Such a drag...

A message from a guy I don’t recognise on nzdating - “So, do you still paint your fingernails black?” How long ago was that? 1981? Did I ever paint them black?Maybe in my late-70s wannabe punk days. I remember whore red, sometimes with turquoise glitter laid over the top when the varnish was still wet (cosmetics were more limited in those days). Not sure about black though. I did have black hair with pink stripes. And then lime green hair with a big pink triangle that came down over my forehead to the tip of my nose. I can’t remember all the rest of the stuff I put through my hair. It changed colour regularly. I used to have a beautiful white angora mini-dress, from Streetlife I think. I wore it to my first anti-Springbok tour protest outside Air NZ house, complete with the lime green and pink hair, and tights, one leg pink, one, you got it, lime-green with, I think, red boots. After getting baton-charged I started to wear more protection to protests.
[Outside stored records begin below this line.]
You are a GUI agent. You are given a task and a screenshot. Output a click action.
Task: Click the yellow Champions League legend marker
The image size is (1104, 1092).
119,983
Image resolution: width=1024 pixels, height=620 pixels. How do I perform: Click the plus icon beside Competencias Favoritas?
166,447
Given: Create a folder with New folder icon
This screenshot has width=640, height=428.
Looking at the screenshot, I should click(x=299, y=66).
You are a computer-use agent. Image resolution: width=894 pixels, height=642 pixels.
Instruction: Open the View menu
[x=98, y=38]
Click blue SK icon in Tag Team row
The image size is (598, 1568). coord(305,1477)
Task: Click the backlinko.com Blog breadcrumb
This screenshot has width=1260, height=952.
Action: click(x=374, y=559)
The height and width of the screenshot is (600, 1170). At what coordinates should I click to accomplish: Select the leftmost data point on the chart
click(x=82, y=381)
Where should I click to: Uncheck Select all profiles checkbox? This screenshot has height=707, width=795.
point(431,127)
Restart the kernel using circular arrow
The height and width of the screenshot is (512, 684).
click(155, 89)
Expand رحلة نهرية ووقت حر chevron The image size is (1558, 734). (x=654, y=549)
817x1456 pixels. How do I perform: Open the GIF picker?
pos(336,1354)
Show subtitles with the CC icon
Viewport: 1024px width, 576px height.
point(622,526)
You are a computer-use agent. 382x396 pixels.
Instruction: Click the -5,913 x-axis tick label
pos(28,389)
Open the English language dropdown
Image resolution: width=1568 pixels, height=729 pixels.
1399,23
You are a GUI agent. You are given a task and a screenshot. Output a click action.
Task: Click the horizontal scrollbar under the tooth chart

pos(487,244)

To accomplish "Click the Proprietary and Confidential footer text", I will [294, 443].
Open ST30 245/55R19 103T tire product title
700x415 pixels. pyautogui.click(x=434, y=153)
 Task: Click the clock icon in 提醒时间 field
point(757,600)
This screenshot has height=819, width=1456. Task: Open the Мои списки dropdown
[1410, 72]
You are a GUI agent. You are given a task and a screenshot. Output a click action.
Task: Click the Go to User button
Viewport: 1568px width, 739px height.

I remember having a pair of black stilettos that fitted (I have big feet). I used to like to put on a pair of tight, torn Levis, a white T shirt, leather jacket, early 80s clone outfit, big glittery earrings and the stilettos, and wander along Jervois Rd, stoned, and watch the people watching me. It was fun.

I remember buying a length of cerise silk from Wah Lee’s on Hobson Street, and standing on the back porch of our house in Albany Rd, , draped only in that silk. Glen Morris, my flatmate standing with me, both of us shouting “Cerise!” as loudly as we could, disturbing the suburban calm. We liked the word. I think we were on acid.

We called ourselves “The Empresses in Exile of Sodom and Gomorrah”. Glen’s been dead 15 years now.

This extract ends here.